## Pixel coordinate grounding data

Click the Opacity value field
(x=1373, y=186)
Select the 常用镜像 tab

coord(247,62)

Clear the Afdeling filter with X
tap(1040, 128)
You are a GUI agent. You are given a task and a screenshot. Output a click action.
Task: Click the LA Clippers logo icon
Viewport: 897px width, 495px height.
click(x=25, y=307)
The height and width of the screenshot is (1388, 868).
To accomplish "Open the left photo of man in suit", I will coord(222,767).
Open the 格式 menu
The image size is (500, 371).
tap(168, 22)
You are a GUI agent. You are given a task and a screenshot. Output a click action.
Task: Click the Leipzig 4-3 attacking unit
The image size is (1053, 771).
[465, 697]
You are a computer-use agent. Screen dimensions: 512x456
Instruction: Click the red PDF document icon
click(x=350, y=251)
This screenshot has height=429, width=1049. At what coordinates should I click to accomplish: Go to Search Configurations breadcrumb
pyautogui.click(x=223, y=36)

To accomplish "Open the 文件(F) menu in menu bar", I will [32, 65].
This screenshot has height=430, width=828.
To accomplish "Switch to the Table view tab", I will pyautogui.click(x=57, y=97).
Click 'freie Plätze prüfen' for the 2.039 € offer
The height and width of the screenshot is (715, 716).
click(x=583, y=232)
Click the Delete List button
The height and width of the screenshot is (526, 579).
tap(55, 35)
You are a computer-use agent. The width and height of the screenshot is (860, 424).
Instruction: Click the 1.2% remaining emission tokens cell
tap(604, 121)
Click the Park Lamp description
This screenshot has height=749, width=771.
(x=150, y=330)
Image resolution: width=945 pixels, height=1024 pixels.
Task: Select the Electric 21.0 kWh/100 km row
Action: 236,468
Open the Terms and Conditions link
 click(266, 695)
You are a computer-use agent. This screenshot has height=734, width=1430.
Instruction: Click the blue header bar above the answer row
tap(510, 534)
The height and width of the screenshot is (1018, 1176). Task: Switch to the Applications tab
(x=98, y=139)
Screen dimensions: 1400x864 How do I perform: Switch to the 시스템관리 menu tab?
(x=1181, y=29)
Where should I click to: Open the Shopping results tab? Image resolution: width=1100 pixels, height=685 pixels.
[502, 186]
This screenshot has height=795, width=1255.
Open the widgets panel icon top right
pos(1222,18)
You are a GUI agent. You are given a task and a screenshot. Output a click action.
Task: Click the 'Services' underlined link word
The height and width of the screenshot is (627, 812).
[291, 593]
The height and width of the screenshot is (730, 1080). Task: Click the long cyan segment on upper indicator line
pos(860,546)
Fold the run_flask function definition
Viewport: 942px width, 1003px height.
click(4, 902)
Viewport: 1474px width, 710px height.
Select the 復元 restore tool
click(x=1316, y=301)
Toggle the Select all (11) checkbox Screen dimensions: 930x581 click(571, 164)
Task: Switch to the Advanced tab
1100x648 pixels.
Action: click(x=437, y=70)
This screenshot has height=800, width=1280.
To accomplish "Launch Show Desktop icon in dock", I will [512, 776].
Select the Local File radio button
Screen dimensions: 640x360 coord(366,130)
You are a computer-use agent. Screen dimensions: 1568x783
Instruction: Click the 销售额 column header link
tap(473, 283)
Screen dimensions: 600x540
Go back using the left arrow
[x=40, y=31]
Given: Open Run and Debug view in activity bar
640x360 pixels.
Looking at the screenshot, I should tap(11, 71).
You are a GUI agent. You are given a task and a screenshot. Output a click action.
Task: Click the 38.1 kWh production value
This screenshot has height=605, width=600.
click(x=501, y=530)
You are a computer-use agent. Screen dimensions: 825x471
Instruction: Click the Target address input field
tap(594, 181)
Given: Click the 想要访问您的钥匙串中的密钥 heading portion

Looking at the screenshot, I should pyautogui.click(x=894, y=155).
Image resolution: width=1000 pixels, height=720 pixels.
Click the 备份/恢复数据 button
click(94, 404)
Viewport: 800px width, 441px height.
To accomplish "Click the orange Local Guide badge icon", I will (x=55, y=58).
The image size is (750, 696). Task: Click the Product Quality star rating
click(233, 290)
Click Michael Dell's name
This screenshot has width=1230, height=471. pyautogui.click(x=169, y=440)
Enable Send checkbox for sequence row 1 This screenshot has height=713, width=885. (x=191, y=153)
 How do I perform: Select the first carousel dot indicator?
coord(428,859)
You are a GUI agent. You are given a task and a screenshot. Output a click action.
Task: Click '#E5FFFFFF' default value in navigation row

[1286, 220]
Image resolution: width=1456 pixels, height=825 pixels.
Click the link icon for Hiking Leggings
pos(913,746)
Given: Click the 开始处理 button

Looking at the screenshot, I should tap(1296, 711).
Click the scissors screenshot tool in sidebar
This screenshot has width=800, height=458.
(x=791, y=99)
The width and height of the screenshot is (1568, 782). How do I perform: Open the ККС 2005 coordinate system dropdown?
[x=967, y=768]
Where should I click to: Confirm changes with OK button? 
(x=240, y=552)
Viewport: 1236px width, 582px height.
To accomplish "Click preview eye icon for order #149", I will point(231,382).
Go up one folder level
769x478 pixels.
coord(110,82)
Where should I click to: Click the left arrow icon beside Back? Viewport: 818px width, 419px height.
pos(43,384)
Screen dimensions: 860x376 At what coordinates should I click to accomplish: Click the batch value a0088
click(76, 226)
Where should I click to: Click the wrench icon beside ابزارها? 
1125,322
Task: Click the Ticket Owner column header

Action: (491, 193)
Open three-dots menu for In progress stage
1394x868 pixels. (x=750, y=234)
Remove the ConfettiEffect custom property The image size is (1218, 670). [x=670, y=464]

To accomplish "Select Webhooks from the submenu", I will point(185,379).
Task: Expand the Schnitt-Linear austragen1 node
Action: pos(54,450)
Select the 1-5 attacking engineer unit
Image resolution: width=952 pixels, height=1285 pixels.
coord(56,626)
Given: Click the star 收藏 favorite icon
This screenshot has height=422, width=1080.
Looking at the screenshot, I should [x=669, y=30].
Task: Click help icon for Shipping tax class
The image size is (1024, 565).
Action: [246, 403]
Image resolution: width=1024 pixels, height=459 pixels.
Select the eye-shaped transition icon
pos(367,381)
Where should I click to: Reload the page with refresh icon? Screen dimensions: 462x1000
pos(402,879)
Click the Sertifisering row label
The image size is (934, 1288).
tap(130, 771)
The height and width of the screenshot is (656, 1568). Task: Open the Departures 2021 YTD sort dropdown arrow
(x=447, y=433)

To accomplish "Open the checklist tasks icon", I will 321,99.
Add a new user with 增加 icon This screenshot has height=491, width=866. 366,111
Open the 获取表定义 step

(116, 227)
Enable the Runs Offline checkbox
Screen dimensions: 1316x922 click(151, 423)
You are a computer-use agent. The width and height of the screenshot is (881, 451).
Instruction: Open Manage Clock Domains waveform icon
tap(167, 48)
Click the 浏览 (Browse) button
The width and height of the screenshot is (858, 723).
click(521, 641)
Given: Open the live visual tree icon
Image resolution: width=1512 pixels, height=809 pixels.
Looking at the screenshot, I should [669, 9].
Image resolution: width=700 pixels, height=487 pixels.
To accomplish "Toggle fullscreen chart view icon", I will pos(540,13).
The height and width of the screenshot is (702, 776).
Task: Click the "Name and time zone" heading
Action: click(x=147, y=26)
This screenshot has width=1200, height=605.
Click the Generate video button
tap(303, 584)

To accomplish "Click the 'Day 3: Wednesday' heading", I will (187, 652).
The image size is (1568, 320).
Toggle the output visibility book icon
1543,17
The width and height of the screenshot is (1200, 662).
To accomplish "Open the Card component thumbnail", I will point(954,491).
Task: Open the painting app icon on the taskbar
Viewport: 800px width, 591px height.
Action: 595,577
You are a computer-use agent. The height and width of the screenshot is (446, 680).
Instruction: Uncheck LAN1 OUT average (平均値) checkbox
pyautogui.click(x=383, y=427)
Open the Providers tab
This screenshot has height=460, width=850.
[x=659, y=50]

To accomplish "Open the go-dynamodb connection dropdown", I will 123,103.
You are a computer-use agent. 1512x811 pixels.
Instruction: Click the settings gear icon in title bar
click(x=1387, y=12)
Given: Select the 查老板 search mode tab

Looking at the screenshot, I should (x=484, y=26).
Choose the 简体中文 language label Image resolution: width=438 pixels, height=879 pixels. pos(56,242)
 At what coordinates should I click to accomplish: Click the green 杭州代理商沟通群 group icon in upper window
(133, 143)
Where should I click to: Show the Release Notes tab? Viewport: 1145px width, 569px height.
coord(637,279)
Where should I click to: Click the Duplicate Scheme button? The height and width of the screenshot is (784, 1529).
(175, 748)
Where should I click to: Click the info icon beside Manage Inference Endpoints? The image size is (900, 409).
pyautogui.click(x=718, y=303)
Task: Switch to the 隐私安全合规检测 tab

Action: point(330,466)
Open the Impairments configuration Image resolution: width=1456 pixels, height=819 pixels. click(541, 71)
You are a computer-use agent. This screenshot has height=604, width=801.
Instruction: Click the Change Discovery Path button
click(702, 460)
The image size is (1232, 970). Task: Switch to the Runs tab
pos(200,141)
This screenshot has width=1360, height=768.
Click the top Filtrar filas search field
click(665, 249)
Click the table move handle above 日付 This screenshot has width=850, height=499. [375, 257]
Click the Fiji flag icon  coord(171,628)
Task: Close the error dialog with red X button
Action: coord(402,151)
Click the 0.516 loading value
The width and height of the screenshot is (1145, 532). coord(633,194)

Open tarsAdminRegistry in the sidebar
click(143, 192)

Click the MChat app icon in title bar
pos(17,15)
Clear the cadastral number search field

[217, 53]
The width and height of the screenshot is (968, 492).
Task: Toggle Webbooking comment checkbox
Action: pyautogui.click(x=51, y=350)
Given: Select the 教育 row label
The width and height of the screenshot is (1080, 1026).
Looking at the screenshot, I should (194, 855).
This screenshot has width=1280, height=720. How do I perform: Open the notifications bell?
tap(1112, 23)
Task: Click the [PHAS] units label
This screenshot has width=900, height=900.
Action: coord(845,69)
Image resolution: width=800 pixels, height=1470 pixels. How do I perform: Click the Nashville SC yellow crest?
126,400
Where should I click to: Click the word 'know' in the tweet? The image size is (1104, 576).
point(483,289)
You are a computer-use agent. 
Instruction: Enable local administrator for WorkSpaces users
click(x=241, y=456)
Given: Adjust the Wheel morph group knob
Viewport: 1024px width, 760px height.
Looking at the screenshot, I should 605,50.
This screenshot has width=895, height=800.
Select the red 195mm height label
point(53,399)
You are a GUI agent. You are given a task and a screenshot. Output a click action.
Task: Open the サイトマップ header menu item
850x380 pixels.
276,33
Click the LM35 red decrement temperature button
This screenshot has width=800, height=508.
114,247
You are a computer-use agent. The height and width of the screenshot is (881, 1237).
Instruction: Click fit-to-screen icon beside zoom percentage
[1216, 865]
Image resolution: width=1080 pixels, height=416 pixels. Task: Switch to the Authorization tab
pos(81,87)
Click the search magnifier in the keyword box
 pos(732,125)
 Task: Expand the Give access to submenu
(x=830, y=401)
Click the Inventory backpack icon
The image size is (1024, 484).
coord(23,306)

## Your instructions
Could you return all lines from the records that include the word "attacking"?

## Task response
Task: Click the Leipzig 4-3 attacking unit
Select the 1-5 attacking engineer unit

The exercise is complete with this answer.